It’s a newly created role in the association that aims to connect students with alumni and professionals in the industry through various networking events. My position is very similar to Leah’s position as VP of Alumni Relations; however, she is on the executive board and my position is on the programming board. Essentially, I was given a budget to create events on campus and Leah will be my partner in crime! We’ll be collaborating on many events, including the Alumni Shadow Program.

What made you interested in this position?
I realized how important networking is and how it can impact your career. I wanted to give students the tools and opportunities to create connections they normally wouldn’t have.

What are some programs you plan on organizing to connect alumni and students?
I’m extremely excited to have Professor Joel Ehrlich speak during the fall. He was one of my professors here at FIT. I know that students could benefit from hearing from him as well as other alumni in the industry. Alumni can volunteer by signing up here.

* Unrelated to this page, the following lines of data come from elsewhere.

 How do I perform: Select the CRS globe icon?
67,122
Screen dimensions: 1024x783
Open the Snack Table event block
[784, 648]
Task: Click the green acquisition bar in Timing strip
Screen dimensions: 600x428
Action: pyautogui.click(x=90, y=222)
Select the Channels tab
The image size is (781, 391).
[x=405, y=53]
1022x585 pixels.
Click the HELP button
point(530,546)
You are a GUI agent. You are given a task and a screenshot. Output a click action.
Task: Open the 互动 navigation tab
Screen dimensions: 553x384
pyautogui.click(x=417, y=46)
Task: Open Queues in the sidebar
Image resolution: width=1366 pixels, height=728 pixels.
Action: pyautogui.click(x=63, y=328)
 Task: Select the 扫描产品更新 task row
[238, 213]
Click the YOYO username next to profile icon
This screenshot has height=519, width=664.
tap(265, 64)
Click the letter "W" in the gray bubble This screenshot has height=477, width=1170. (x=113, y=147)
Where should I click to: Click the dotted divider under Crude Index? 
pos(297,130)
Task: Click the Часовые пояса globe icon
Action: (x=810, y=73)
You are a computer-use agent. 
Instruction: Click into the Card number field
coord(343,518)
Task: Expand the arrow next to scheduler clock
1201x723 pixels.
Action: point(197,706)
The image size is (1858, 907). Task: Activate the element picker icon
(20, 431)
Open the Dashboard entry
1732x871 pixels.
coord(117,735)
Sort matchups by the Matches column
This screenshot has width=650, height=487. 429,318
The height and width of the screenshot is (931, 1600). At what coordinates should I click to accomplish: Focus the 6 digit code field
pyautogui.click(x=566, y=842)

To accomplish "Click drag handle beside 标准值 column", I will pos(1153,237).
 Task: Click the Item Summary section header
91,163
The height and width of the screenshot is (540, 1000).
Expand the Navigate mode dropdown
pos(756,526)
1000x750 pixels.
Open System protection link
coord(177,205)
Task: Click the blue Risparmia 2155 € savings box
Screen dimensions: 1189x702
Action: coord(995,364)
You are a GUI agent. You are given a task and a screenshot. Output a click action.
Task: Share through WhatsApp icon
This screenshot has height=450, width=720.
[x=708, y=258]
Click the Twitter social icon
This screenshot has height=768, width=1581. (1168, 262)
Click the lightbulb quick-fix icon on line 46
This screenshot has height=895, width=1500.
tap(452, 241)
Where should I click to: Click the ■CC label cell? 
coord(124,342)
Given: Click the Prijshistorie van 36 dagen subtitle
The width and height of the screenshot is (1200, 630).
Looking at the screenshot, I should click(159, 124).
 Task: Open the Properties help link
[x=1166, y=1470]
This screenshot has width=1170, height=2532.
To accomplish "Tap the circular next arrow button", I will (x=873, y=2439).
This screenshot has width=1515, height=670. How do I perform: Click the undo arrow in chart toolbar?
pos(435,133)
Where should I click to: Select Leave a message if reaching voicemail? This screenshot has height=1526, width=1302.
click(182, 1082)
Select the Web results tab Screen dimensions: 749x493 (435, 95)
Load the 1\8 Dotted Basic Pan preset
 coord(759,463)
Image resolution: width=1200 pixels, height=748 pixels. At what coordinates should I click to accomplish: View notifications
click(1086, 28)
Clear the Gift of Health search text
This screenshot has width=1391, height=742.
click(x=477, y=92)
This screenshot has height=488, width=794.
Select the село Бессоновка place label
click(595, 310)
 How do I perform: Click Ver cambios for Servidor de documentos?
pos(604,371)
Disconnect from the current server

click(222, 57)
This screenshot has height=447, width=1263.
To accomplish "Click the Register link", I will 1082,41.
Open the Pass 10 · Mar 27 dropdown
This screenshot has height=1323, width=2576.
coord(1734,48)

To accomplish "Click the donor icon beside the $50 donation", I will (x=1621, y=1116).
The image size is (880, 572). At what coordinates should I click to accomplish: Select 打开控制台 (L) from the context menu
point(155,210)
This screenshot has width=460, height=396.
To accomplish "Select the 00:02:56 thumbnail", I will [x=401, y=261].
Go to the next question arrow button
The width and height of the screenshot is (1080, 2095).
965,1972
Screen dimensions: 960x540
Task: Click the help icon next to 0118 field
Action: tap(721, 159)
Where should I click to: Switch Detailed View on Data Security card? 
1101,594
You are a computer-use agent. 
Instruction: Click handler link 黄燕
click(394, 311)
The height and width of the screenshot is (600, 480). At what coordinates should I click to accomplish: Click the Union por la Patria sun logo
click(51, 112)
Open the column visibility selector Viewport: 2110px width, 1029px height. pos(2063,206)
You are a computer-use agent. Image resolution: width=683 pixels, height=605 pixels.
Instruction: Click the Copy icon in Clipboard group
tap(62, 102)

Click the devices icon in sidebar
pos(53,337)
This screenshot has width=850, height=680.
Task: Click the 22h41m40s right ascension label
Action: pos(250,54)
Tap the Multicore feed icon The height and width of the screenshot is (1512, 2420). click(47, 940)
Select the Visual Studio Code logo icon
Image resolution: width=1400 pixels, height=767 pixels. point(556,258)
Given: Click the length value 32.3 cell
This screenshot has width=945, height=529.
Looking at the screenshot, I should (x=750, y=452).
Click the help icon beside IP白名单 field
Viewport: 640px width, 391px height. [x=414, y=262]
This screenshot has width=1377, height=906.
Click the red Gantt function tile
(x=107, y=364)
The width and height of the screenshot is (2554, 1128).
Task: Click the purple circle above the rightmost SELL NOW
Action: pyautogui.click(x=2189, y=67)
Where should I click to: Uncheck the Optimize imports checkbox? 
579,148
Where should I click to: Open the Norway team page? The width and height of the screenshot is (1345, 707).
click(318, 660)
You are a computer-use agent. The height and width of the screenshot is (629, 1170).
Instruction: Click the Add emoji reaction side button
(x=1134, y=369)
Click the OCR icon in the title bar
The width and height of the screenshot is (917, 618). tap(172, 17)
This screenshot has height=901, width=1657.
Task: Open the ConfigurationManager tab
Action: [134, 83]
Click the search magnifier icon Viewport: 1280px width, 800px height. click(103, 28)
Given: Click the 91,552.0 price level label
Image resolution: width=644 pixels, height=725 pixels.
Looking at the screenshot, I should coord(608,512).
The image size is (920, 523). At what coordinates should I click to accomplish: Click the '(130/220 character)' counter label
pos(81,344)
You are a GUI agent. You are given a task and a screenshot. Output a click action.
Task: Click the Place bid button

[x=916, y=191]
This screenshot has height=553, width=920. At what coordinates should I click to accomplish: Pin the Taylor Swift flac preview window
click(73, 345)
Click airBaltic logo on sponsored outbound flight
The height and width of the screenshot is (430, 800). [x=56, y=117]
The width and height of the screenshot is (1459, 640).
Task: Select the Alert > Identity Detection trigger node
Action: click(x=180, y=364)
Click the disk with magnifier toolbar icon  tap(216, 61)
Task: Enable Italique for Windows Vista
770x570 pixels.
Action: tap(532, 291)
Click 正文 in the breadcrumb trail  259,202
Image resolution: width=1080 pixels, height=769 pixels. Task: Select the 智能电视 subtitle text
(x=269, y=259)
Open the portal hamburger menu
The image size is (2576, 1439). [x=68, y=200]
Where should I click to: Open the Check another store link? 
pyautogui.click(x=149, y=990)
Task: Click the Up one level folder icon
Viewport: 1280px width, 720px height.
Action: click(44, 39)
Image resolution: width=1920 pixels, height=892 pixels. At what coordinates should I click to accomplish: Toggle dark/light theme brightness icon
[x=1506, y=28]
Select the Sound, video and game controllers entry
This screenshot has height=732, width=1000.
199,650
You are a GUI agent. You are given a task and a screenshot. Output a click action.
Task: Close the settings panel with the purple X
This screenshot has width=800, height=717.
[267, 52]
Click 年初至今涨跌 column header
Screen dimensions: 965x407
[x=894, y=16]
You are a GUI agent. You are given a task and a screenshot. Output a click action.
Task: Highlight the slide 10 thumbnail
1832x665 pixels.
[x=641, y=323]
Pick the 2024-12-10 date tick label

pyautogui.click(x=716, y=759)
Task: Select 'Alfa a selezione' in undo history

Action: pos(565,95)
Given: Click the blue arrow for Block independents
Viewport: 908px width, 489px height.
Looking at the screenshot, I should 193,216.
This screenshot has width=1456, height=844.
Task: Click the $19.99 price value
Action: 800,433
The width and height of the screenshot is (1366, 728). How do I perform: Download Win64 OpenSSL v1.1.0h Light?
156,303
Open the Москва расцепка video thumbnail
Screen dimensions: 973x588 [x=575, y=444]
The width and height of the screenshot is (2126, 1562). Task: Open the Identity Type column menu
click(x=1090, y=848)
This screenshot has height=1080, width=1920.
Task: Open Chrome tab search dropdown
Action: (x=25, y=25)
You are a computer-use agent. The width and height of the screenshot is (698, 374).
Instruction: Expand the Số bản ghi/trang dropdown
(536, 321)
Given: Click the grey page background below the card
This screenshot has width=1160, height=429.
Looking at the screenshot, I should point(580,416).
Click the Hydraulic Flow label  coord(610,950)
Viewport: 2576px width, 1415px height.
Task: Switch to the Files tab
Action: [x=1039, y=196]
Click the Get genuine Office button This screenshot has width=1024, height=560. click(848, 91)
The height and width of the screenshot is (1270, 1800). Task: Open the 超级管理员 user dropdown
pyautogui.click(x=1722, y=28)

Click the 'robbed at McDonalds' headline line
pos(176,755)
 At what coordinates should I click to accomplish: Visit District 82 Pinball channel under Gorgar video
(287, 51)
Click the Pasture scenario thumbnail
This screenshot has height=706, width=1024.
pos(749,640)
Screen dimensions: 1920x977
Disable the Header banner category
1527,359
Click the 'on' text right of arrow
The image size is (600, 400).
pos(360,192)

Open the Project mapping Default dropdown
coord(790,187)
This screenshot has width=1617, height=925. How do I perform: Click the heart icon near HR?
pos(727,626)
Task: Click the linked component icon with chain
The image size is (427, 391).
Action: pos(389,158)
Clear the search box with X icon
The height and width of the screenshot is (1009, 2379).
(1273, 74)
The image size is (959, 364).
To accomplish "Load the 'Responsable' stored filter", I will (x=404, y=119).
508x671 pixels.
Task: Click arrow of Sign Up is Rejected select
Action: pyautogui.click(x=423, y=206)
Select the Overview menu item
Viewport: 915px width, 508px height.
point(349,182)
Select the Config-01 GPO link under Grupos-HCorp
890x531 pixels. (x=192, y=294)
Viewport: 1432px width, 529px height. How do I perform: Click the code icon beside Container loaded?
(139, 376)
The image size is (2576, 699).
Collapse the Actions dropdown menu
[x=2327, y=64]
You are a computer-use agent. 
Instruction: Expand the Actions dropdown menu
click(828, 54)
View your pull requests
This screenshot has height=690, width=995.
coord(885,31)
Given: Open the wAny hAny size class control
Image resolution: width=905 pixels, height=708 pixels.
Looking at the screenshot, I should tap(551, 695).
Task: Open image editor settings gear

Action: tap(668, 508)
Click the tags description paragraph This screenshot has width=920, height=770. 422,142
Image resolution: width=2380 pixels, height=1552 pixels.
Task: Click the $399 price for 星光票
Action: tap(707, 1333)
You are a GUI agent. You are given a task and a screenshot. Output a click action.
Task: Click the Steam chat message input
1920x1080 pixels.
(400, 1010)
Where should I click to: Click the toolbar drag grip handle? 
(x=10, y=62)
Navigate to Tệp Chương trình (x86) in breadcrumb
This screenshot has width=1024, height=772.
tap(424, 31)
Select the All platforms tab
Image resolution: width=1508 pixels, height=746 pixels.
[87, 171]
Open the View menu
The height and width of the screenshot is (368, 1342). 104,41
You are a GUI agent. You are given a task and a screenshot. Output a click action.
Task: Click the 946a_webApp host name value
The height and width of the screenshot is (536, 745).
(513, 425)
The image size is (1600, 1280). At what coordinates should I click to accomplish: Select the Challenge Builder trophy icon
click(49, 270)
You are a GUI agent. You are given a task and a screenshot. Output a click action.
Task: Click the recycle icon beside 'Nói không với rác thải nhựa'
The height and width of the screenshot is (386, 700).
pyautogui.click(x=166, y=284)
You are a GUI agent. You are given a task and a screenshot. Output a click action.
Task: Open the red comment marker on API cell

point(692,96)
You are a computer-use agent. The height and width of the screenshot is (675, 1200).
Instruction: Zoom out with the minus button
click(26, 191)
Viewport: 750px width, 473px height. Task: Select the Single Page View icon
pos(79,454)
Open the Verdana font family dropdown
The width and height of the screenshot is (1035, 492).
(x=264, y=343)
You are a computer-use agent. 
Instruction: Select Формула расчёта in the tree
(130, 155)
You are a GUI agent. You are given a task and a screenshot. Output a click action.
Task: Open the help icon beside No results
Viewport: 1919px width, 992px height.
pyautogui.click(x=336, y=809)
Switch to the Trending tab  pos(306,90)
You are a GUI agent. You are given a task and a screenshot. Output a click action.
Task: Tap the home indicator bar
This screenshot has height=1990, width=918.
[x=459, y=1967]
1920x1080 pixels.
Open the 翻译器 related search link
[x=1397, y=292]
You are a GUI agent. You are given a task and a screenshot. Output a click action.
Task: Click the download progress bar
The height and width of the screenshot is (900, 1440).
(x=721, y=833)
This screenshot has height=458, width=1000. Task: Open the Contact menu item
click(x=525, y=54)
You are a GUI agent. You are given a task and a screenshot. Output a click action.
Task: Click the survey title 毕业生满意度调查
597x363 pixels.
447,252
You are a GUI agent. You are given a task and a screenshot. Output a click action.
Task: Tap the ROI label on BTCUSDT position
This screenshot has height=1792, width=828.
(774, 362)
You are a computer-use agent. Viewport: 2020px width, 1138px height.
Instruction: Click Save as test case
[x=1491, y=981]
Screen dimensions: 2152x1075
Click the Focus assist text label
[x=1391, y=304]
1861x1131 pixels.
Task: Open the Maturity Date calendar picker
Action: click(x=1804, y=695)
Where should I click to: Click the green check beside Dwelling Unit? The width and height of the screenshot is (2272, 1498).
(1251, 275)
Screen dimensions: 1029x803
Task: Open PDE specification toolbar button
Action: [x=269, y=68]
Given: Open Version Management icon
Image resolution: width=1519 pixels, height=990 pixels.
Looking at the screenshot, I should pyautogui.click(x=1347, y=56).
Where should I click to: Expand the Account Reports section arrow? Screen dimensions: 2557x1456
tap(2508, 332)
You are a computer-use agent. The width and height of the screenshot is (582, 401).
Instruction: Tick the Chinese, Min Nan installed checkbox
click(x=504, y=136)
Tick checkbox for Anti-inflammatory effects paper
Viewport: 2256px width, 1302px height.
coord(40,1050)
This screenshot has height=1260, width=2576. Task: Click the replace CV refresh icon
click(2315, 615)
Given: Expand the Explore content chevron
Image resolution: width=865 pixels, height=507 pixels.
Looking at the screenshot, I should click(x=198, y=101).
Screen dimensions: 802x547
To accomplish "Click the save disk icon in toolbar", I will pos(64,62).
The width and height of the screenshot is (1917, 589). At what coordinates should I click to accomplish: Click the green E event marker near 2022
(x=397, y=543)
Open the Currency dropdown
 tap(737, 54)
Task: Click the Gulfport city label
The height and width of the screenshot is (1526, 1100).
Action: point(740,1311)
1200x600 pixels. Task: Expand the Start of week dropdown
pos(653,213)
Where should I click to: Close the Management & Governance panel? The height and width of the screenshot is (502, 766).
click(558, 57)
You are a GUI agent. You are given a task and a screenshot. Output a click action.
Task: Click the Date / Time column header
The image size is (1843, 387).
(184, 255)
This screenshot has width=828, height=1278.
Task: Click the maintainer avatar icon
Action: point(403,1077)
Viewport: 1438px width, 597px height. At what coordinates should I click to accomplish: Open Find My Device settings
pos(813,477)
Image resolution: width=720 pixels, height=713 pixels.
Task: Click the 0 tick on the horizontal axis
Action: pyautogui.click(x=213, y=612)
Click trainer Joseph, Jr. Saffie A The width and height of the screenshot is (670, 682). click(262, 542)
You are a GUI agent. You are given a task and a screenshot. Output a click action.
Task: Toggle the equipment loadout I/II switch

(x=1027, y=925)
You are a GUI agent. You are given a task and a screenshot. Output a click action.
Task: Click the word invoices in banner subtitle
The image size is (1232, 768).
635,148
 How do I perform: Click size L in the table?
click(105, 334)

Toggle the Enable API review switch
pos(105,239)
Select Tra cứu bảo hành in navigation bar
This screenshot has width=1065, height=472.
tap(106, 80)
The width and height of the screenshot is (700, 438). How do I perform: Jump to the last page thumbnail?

From a student’s perspective, how important is the role of alumni in students’ success?
The role of alumni in students’ success is critical. Many of my professors at FIT are alumni and have provided me with great insight and opportunities I wouldn’t normally have access to.

What’s your major and expected grad year?
I’m currently enrolled in Fashion Merchandising Management. I plan to matriculate into Advertising Marketing Communications for my upper division and graduate in 2017!

Why did you choose FIT?
I toured so many schools during my high school career. None of those institutions had a reputation or opportunities like FIT. I wanted to immerse myself in the industry and FIT was clearly the perfect place to do so.

What are some of your favorite courses and professors so far?
I loved Contemporary Retail Manager with Professor Oliveri, Introduction to the Fashion Industry with Professor Shapiro, Advertising and Promotion with Professor Ehrlich. These professors truly influenced and impacted my education at FIT. I’m so grateful for it.

Are you part of other organizations or clubs aside from the student association? Any summer internships or jobs?
I’m also the Industry Liaison for the Merchandising Society. I’m heavily involved in the Merchandising Society and Style Shop. Over the summer, I worked as a Client Relations Specialist at Kate Spade and interned at Target 10, a niche-marketing firm that specialized in integrated marketing communications within the LGBT community. It was such a great experience.

What do you plan to do after graduating?
After graduation I plan to stay in New York. I’m currently living in Brooklyn, and I intend on remaining there. I hope to work in fashion PR, marketing or social media.

What message would you like to share with students interested in getting involved in your alumni programming?
Don’t expect anyone to hand you success on a silver platter. Get involved and leave your own legacy!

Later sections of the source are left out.